Carrier Privacy Obligations
Federal law imposes specific privacy obligations on carriers handling subscriber data like the IMSI. Under 47 U.S.C. § 222, telecommunications carriers may only use individually identifiable customer information in the course of providing the service from which that information was derived, except with the customer’s approval or as required by law.10Office of the Law Revision Counsel. 47 USC 222 – Privacy of Customer Information The statute carves out exceptions for billing, fraud prevention, and providing location data to emergency services during 911 calls, but the baseline is that carriers cannot sell or share your IMSI-linked data without permission.

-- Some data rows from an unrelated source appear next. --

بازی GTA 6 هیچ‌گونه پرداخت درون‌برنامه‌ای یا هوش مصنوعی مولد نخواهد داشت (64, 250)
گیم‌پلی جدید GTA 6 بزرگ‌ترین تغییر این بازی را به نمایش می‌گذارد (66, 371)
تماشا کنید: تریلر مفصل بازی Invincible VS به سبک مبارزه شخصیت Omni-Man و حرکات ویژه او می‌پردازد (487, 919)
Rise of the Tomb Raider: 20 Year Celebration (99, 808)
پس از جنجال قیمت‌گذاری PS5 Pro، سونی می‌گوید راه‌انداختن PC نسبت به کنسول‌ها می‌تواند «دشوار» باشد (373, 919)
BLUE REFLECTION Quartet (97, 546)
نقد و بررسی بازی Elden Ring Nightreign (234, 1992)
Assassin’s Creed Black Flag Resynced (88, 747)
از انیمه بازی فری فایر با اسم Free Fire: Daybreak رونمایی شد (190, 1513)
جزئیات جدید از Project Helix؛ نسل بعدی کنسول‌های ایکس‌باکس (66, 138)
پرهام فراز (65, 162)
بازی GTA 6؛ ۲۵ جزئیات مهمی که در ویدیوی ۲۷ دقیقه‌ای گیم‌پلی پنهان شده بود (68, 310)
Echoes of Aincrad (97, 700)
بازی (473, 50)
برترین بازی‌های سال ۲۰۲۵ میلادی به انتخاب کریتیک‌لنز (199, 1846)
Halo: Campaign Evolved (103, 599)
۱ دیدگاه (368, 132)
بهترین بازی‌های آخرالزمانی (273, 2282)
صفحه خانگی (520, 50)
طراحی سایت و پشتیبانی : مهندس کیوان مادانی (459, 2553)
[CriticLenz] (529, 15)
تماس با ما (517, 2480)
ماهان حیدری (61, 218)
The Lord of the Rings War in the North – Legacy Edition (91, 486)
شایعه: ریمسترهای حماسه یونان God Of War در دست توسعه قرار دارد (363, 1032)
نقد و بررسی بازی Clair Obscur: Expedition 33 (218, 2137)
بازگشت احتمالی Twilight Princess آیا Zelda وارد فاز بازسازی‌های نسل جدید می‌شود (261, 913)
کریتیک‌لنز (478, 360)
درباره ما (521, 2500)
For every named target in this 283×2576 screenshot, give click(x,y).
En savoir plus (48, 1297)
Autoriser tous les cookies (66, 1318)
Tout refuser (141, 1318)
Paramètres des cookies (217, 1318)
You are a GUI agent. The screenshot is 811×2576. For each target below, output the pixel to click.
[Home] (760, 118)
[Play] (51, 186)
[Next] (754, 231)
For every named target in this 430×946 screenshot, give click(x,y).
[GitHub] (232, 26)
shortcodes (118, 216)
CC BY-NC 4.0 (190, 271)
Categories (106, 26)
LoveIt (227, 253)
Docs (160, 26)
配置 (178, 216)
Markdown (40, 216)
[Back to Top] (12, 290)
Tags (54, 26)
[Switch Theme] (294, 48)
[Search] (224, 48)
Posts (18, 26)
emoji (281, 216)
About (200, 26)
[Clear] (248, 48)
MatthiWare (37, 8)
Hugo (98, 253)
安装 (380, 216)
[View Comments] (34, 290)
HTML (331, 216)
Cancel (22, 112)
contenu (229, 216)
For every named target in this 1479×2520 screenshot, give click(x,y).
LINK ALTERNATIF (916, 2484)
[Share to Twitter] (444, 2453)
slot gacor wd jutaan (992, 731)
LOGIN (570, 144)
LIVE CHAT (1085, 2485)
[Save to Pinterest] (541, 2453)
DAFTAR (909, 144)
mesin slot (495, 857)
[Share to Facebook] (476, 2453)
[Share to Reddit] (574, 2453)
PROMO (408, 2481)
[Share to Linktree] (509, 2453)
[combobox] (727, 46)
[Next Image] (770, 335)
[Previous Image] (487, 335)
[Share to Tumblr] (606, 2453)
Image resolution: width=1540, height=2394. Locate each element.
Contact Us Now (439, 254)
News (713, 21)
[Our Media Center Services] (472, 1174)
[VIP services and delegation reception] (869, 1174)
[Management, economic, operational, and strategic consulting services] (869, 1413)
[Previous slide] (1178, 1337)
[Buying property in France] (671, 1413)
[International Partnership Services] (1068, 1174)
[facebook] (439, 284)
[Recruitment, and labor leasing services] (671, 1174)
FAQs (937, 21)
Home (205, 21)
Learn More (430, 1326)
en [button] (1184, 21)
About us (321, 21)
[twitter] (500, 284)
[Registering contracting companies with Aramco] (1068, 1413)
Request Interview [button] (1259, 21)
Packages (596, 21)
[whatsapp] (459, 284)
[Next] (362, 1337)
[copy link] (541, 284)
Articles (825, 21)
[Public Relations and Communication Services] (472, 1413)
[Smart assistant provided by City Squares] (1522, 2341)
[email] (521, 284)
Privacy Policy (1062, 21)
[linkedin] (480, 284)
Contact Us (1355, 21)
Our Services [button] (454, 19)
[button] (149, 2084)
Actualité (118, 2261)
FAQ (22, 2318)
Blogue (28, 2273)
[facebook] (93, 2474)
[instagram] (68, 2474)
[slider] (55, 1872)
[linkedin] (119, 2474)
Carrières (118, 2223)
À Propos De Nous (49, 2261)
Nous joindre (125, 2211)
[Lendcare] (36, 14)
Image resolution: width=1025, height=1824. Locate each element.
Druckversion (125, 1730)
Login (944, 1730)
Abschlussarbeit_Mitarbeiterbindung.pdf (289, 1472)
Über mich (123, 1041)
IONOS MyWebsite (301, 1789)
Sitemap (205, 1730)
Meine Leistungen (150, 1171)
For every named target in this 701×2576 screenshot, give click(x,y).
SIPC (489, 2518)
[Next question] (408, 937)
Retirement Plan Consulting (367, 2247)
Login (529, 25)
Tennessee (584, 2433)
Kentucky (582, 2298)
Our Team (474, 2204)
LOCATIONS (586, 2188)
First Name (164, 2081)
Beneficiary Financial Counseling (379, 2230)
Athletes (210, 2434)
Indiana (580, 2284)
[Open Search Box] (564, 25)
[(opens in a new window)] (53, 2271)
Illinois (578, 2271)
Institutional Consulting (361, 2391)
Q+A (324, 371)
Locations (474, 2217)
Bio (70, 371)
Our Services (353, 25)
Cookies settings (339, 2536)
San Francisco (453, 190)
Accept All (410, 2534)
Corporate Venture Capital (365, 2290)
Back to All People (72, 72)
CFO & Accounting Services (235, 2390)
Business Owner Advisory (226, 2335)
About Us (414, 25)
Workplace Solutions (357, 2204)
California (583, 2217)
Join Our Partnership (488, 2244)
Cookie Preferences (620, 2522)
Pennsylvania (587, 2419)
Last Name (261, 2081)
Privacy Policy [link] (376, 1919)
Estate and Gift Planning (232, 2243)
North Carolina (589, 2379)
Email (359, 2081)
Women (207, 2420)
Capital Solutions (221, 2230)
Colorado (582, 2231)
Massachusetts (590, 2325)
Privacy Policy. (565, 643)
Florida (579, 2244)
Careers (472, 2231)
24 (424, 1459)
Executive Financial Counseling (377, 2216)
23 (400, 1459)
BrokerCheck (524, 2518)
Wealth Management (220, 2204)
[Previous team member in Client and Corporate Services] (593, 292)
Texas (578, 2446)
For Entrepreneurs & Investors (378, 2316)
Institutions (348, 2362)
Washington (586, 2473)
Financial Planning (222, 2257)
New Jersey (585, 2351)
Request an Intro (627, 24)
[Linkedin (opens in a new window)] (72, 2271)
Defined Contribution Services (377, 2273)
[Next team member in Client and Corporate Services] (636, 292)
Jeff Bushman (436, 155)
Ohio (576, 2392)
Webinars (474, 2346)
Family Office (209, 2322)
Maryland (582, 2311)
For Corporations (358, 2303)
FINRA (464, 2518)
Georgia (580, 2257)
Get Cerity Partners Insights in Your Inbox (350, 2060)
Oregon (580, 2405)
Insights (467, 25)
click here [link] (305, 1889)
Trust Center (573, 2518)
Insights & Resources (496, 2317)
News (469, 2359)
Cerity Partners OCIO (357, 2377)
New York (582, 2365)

The FCC has updated its enforcement posture to match modern threats. Its revised data breach notification rules require carriers to notify the FCC, the FBI, and the Secret Service within seven business days of discovering a breach, and to notify affected customers within 30 days.11Federal Communications Commission. Data Breach Reporting Requirements Report and Order Carriers that violate their privacy obligations face forfeiture penalties of up to $251,322 per violation, with a ceiling of $2,513,215 for a continuing violation arising from a single act.12Federal Communications Commission. FCC Forfeiture Penalty Inflation Adjustments
How 5G Networks Better Protect Your Identity
The biggest privacy weakness of earlier cellular generations was that the permanent subscriber identifier had to be transmitted in the clear at least once during initial authentication, giving IMSI catchers their opening. 5G standalone networks address this with a mechanism called the Subscription Concealed Identifier (SUCI).
In 5G, the permanent identifier is renamed the Subscription Permanent Identifier (SUPI), but it functions the same way as the IMSI. The critical difference is what goes over the air. Instead of transmitting the SUPI directly, the device encrypts it using the home network’s public key through a scheme based on elliptic curve cryptography. The result is the SUCI, a one-time encrypted version of the identity that only the home network can decrypt. An eavesdropper intercepting the SUCI cannot derive the underlying SUPI from it.13National Institute of Standards and Technology. Protecting Subscriber Identifiers with Subscription Concealed Identifier (SUCI)
There is a catch worth knowing about. The MCC and MNC portions of the identifier are still transmitted in the clear even when SUCI is active, because the visited network needs those digits to route the authentication request to the correct home network. So an eavesdropper can still determine your home country and carrier. They just cannot identify you personally. Additionally, the 5G standard allows carriers to configure SUCI with a “null encryption” option that provides no actual concealment. NIST and the FCC have recommended that carriers avoid null encryption and use a real cipher scheme to deliver the privacy benefits the standard was designed to provide.